Ao sabor da maré

Obreiros de milagre

“Quando ele passava pelas ruas, as pessoas diziam que ele saíra da aldeia para ir fazer uma coisa que era muito maior do que que o seu tamanho e do que todos os tamanhos (…)”  narrava assim José Saramago, a bela estória infantil “A maior flor do Mundo”. A maré de hoje traz-nos a FORÇA DO QUERER.

Quem conhece o conto, sabe que moral nos traz. Foi o altruísmo do menino que salvou a flor de morrer de sede. Salvou-a com a água que transportava a muito custo em suas mãos, contudo, mais do que a água, foi na verdade, o seu “acreditar infinito” que tornou possível tal façanha! O seu gesto foi “maior que o seu tamanho e todos os tamanhos” e isso espelhou-se na Flor que cresceu, cresceu… não pela “água sorvida”, mas pela FORÇA arrebatadora do QUERER. O “acreditar” do pequeno infante foi milagreiro! Recordemos um trecho: “O menino desce a montanha, recolhe com as mãos quanta água lá cabia e volta a atravessar , pelo monte se arrasta, e três gotas que lá chegaram, bebeu-as a flor com sede. Vinte vezes cá e lá (…) a flor dava cheiro no ar, e como se fosse uma grande árvore deitava sombra no chão. O menino adormeceu debaixo da flor. Passaram horas (…) Saiu toda a família e vizinhos à busca do menino. Não o achavam (…) já em lágrimas tantas (…) deram com o menino adormecido (…) resguardando-o do fresco da tarde estava uma grande pétala perfumada (…) Este menino foi levado para casa, rodeado de todo o respeito, como obra de milagre” (…).

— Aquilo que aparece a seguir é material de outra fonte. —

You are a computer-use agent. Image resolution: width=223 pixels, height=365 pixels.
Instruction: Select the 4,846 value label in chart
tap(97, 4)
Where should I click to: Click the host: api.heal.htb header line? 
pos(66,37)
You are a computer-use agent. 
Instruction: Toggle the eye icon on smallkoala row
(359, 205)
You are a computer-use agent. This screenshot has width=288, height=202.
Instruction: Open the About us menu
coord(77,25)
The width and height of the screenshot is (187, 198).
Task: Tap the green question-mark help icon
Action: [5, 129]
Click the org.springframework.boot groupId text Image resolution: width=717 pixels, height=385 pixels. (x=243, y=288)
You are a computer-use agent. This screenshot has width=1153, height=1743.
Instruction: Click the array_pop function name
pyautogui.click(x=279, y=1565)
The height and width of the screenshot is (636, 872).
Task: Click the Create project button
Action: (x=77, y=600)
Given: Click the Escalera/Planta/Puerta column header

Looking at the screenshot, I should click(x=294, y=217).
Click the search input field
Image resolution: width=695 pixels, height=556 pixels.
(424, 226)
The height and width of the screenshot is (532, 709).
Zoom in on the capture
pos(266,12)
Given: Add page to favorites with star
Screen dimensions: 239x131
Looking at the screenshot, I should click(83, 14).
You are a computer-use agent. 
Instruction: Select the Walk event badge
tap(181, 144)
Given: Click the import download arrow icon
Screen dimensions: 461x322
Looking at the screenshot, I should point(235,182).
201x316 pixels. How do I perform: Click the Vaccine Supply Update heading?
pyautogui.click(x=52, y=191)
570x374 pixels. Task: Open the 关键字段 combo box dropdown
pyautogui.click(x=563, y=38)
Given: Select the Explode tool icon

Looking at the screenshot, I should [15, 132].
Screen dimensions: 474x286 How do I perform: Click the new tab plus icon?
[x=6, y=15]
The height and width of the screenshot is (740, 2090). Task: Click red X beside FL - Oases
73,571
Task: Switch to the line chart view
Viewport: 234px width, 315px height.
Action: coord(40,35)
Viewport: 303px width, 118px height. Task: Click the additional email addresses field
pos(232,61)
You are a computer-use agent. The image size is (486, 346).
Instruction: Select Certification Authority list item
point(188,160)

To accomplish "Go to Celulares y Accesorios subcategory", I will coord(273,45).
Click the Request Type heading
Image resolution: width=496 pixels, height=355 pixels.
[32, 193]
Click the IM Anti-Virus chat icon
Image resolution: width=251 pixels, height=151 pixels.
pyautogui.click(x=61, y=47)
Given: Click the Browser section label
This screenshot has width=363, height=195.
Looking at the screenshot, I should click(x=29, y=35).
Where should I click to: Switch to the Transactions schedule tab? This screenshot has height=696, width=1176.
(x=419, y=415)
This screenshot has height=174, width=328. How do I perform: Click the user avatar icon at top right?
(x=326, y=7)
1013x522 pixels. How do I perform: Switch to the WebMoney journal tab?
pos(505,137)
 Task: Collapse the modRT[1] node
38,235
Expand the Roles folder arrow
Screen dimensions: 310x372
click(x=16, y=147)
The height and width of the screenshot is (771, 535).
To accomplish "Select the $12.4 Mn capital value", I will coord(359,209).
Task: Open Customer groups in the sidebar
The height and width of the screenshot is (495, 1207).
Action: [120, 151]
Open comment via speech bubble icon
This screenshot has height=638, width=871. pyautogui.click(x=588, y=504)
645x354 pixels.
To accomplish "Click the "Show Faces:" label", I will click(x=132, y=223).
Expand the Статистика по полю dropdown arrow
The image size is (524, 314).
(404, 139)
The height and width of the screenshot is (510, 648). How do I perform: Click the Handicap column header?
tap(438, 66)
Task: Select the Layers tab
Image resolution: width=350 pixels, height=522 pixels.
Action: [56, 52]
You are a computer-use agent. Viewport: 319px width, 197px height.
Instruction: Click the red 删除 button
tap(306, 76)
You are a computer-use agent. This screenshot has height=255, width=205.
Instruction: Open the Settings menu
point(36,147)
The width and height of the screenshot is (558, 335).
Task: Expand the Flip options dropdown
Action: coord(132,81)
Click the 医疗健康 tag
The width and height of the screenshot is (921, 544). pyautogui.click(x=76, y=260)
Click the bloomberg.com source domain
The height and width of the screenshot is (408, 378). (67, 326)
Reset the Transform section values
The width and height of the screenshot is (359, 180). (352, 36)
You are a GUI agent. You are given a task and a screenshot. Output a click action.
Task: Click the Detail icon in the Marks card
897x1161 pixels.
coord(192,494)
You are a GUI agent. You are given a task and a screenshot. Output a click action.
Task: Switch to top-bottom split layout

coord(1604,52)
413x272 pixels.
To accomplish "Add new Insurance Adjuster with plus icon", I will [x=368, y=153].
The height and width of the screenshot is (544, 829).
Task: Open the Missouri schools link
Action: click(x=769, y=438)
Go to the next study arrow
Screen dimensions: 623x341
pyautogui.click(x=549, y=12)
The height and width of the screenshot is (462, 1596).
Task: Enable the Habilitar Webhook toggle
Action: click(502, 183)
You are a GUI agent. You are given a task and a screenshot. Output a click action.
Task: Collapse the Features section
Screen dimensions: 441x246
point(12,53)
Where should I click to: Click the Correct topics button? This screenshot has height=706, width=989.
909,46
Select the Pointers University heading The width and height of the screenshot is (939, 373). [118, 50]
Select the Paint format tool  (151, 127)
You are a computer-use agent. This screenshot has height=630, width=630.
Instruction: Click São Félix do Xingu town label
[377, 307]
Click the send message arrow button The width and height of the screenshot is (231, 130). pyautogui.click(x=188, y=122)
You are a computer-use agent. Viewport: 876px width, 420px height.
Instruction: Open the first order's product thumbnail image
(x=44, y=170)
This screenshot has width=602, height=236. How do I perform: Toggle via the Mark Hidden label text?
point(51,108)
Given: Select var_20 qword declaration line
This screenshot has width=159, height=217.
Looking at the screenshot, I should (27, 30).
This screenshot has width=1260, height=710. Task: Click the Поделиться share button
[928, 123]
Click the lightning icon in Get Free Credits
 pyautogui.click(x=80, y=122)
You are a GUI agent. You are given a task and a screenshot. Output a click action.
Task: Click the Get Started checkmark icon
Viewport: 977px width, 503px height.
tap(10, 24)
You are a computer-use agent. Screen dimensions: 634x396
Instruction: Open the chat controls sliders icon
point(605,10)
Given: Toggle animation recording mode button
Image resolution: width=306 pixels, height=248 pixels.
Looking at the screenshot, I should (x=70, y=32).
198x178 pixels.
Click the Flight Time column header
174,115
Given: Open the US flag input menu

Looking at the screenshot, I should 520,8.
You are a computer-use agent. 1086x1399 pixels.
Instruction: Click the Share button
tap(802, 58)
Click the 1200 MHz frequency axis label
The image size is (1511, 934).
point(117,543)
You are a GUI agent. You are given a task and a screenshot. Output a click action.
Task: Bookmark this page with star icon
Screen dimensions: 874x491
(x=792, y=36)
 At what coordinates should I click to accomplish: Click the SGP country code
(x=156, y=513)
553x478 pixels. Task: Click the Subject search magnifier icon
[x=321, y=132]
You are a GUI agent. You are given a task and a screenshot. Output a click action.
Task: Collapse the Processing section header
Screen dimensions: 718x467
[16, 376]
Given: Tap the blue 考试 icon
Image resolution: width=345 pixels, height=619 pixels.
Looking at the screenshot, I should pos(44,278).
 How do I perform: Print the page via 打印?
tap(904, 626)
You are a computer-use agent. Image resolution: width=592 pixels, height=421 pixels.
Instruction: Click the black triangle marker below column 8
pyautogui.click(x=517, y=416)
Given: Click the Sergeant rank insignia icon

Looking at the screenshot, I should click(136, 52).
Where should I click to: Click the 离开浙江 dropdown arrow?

O herói do conto propôs-se fazer algo todos julgariam impossível; porém a força infinita do querer deu rumo a outra sorte! O altruísmo e o “querer” salvaram a malfadada flor. Estão a ver onde quero chegar, certo? No “novo normal” é preciso querer ser responsável pela mudança. Compreender que não acontece “ao outro” apenas; e acima de tudo que não são os “outros” os responsáveis; somos todos nós. Também nós podemos fazer pequenas “obras de milagre” em nós mesmos e junto da comunidade. Um pequeno passo pode fazer a diferença. Acreditem. Consciencialização está ao alcance de todos. Basta que nos deixemos “invadir pela força do querer”.